The Spectrum of a Module Category

2001
The Spectrum of a Module Category
Title The Spectrum of a Module Category PDF eBook
Author Henning Krause
Publisher American Mathematical Soc.
Pages 143
Release 2001
Genre Mathematics
ISBN 0821826182

These notes present an introduction into the spectrum of the category of modules over a ring. We discuss the general theory of pure-injective modules and concentrate on the isomorphism classes of indecomposable pure-injective modules which form the underlying set of this spectrum. The interplay between the spectrum and the category of finitely presented modules provides new insight into the geometrical and homological properties of the category of finitely presented modules. Various applications from representation theory of finite dimensional algebras are included.

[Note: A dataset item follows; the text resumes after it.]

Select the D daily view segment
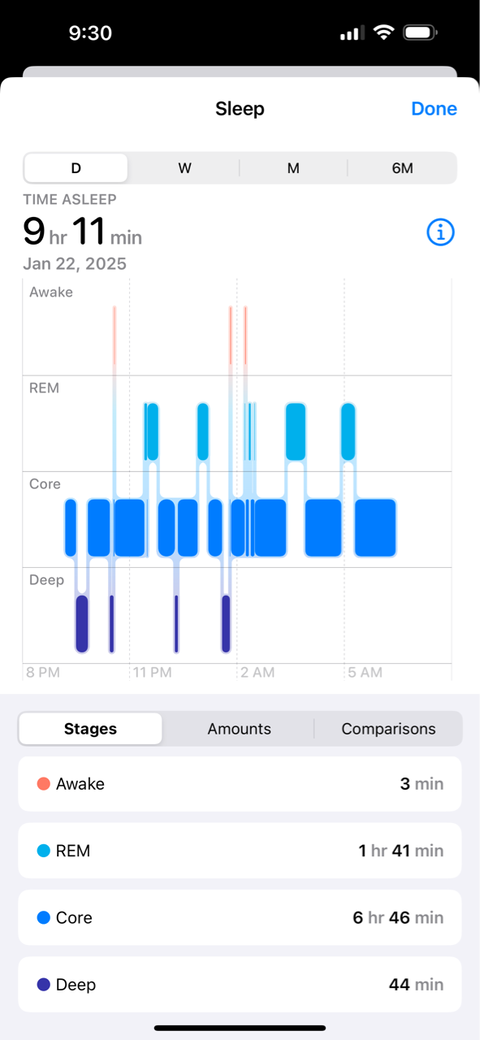480x1040 pixels. point(76,168)
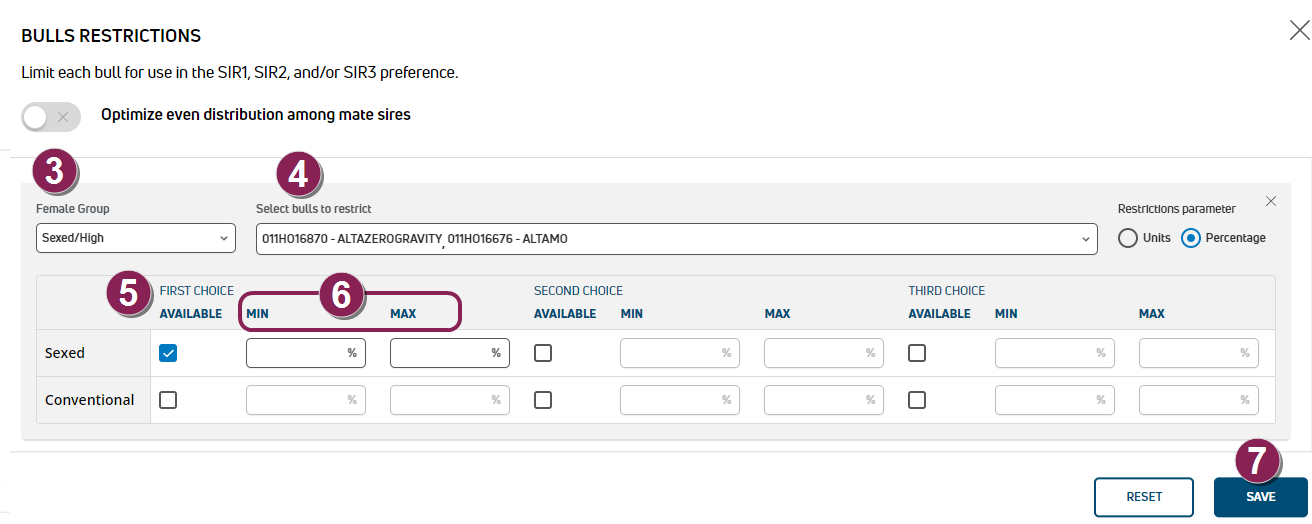
Task: Check Conventional first choice available checkbox
Action: click(168, 400)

Completely Bounded Maps and Operator Algebras

2002
Completely Bounded Maps and Operator Algebras
Title Completely Bounded Maps and Operator Algebras PDF eBook
Author Vern Paulsen
Publisher Cambridge University Press
Pages 316
Release 2002
Genre Mathematics
ISBN 9780521816694

In this book, first published in 2003, the reader is provided with a tour of the principal results and ideas in the theories of completely positive maps, completely bounded maps, dilation theory, operator spaces and operator algebras, together with some of their main applications. The author assumes only that the reader has a basic background in functional analysis, and the presentation is self-contained and paced appropriately for graduate students new to the subject. Experts will also want this book for their library since the author illustrates the power of methods he has developed with new and simpler proofs of some of the major results in the area, many of which have not appeared earlier in the literature. An indispensable introduction to the theory of operator spaces for all who want to know more.


Operator Algebras and Applications

2012-12-06
Operator Algebras and Applications
Title Operator Algebras and Applications PDF eBook
Author A. Katavolos
Publisher Springer Science & Business Media
Pages 470
Release 2012-12-06
Genre Mathematics
ISBN 9401155003

During the last few years, the theory of operator algebras, particularly non-self-adjoint operator algebras, has evolved dramatically, experiencing both international growth and interfacing with other important areas. The present volume presents a survey of some of the latest developments in the field in a form that is detailed enough to be accessible to advanced graduate students as well as researchers in the field. Among the topics treated are: operator spaces, Hilbert modules, limit algebras, reflexive algebras and subspaces, relations to basis theory, C* algebraic quantum groups, endomorphisms of operator algebras, conditional expectations and projection maps, and applications, particularly to wavelet theory. The volume also features an historical paper offering a new approach to the Pythagoreans' discovery of irrational numbers.